Commercial pecan tree growers usually don’t focus on treating their orchard for webworms, Dufour said.

“However, they do treat for other pests and the product used for those insects is also effective on webworms,” he added.

Proactive property owners and pecan growers can treat their trees prior to the hatching of the worms to possibly prevent the ugly balls of webbing from appearing next year, “but it wouldn’t guarantee no webs. It is not a 100 percent method of control -- not a knockout approach, by any means.”

Property owners have been at war with webworms since the 1920s, so there are proven control methods available.

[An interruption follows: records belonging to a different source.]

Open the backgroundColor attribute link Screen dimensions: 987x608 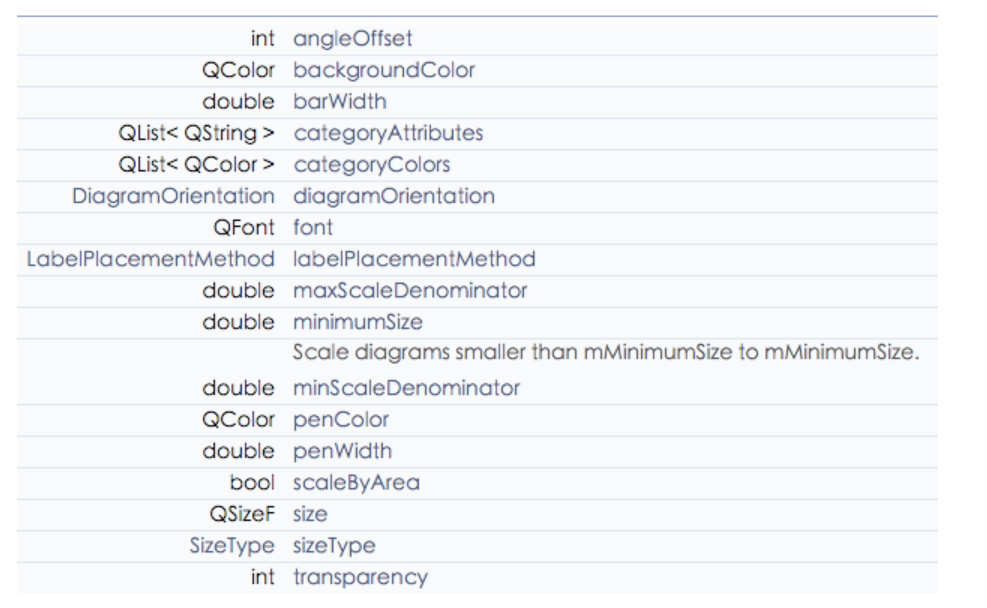point(384,70)

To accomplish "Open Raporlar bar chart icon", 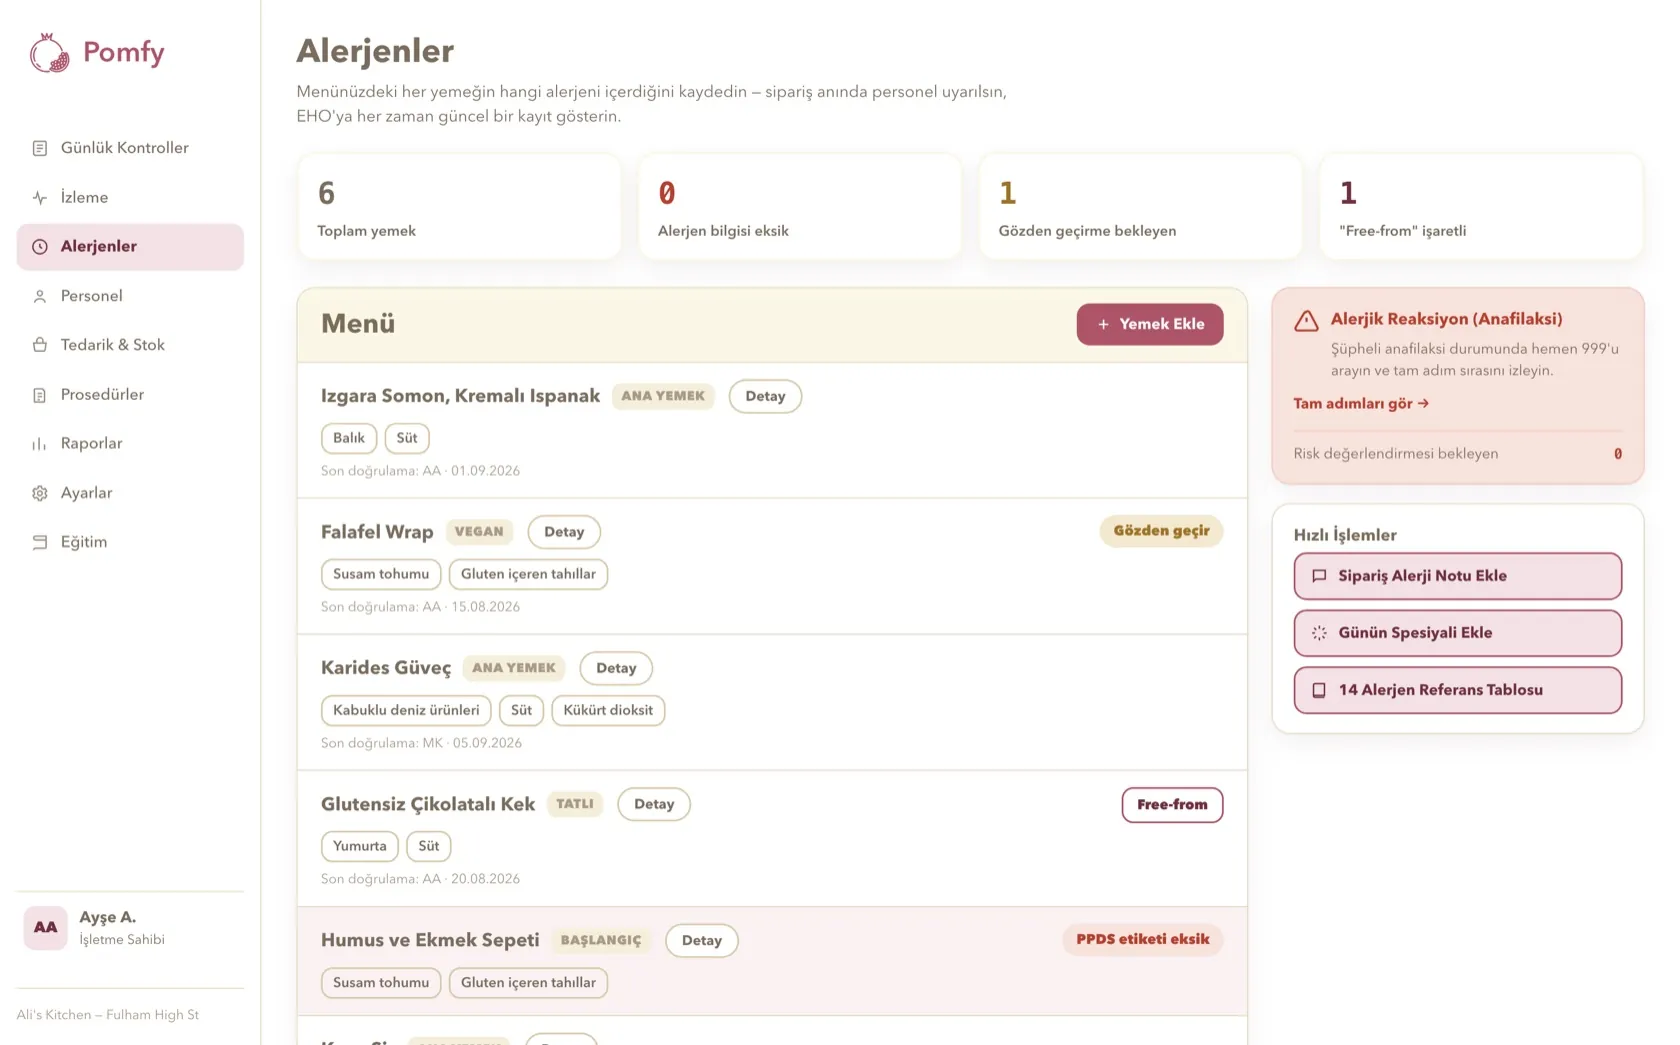I will tap(40, 444).
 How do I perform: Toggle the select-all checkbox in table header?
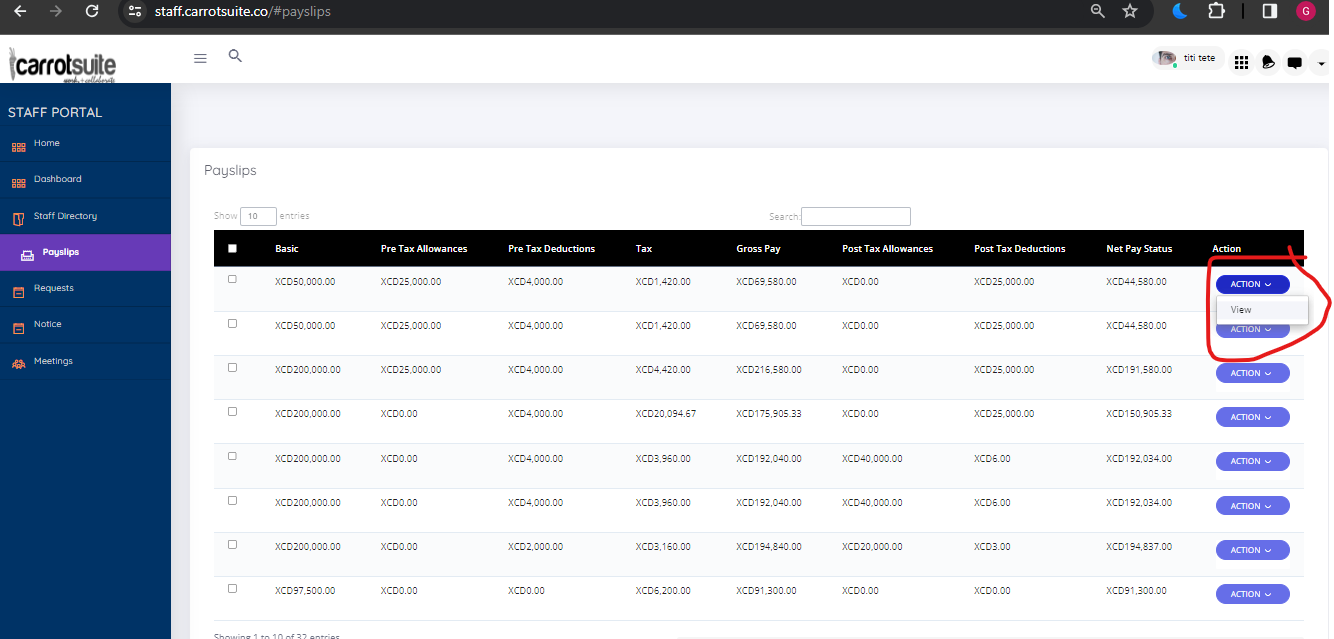233,249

Entomologists (bug scientists) say perhaps the best method is to literally let nature take its course. In short, if you can reach them, just rip open the webs and invite the birds, spiders, wasps and hornets to an all-you-can-eat buffet. Cutting off web-laden branches is also effective, but may leave gaps in the foliage.

There are biological agents that can be used against the webworms and synthetic insecticides as well. In both cases, they are more effective when applied while the webworms and their colonies are small.

Just one “fun fact” about those balls of webbing.

If you think it’s hot outside, be glad you’re not inside that web. The temperature in that ball reaches 122 degrees.